Clouds are made up of water droplets lifted into the sky by heated air. At the top it is colder than at the surface of the earth (), the air cools and the steam condenses.

But at the very beginning of this process, the droplets need tiny dust particles to which water molecules can stick. They are called condensation grains. Even absolutely fresh air may be “supersaturated,” that is, contain excess water vapor, but it cannot condense into droplets.

Clouds pierced by the sun's rays appear white, but often cloudy skies appear overcast and gray. This means that the clouds are so dense and multi-layered that they block the path of the sun’s rays.

The cloud may appear completely black if it contains many particles of dust or soot, which most often happens over industrial areas.

Clouds form in the space between the Earth's surface and top layers troposphere ( what it is?) to approximately 14 km altitude.

There are three tiers of the troposphere, where certain types of clouds most often occur. The highest are located between 7 and 14 km and consist entirely of ice crystals. They look like a delicate white veil, feathers or fringe and are called feathery.


Medium altitude clouds can be observed between 2 and 7 km and are composed of ice crystals and tiny raindrops. These include lambs, foreshadowing a change in weather, and solid gray layered clouds promising bad weather.

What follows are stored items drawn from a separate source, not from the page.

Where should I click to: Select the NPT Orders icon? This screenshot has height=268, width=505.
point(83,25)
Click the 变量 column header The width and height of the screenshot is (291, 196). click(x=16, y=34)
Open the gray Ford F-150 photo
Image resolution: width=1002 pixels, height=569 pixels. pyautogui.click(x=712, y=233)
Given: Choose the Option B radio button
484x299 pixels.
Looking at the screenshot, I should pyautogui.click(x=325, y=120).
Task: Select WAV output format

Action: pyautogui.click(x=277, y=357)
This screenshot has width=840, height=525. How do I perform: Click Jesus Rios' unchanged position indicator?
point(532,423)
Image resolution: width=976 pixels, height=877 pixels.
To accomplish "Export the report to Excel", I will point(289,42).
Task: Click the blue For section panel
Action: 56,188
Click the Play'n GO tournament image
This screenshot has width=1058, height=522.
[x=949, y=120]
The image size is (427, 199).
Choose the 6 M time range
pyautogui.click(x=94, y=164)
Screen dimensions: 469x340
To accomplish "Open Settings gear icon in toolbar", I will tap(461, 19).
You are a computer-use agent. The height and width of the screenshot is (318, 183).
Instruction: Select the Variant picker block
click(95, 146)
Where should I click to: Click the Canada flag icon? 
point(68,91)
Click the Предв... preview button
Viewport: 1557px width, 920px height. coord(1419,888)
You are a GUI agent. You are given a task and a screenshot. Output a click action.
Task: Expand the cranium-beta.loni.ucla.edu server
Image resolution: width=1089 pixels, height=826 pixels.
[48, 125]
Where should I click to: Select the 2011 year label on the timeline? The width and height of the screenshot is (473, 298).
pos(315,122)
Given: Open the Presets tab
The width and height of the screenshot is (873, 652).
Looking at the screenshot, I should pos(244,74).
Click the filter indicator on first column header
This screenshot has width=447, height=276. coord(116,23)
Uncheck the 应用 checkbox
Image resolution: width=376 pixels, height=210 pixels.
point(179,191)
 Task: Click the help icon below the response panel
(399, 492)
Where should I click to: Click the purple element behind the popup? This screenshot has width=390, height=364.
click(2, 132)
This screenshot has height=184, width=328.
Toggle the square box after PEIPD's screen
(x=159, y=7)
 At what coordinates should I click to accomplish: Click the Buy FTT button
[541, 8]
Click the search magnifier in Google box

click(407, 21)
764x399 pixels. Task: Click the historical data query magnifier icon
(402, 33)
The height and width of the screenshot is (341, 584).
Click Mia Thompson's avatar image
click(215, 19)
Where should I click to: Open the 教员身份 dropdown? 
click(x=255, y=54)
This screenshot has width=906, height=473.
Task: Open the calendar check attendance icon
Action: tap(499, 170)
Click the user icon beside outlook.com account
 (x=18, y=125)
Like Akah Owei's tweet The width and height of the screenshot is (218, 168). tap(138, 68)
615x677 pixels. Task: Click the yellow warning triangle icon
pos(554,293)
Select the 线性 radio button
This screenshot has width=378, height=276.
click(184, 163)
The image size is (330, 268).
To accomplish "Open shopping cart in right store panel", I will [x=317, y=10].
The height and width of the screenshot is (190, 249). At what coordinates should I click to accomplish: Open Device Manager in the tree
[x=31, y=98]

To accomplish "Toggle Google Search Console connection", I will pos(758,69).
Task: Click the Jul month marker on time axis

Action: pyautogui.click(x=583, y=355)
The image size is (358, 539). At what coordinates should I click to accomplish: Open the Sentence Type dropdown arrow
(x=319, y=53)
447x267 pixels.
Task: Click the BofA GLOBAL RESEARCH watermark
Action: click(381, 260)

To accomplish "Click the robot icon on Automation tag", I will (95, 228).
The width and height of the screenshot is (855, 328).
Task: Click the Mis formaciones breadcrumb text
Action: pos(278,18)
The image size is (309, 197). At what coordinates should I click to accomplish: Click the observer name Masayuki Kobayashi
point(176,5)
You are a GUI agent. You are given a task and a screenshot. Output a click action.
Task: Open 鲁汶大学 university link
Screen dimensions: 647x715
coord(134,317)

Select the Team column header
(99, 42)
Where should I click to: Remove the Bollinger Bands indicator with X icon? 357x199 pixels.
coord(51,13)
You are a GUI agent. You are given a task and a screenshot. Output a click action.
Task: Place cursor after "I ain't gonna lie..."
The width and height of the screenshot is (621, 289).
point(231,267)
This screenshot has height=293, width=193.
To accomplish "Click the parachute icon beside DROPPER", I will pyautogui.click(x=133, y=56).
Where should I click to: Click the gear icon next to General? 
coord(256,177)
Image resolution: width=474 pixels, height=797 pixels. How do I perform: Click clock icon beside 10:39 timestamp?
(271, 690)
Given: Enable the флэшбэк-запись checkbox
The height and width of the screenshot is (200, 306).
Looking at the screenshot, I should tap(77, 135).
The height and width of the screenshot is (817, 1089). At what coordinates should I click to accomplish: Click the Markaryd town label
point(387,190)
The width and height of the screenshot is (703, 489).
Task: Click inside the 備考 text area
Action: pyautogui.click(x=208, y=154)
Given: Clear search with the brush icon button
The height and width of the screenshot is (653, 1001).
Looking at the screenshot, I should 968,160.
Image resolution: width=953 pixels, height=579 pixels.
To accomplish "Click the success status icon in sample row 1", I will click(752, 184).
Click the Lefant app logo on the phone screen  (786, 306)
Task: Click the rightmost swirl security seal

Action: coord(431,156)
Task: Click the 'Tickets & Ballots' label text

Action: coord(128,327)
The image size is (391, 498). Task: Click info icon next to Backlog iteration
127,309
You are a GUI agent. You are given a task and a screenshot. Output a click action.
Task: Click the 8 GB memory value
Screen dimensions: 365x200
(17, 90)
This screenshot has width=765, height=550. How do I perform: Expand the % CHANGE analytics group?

Low hanging clouds are located at an altitude of about 2 km and consist exclusively of water droplets. If a torn blanket is stretched across the sky stratocumulus clouds, then the weather remains good and clear. But the same type also includes monotonous solid gray stratus clouds, which often drop drizzle, and nimbostratus clouds, which are always fraught with precipitation.


Powerful cumulus clouds are satellites of stable good weather. Sometimes they put on entire performances: sometimes they resemble huge heads of cauliflower, sometimes some kind of animal or even a human face.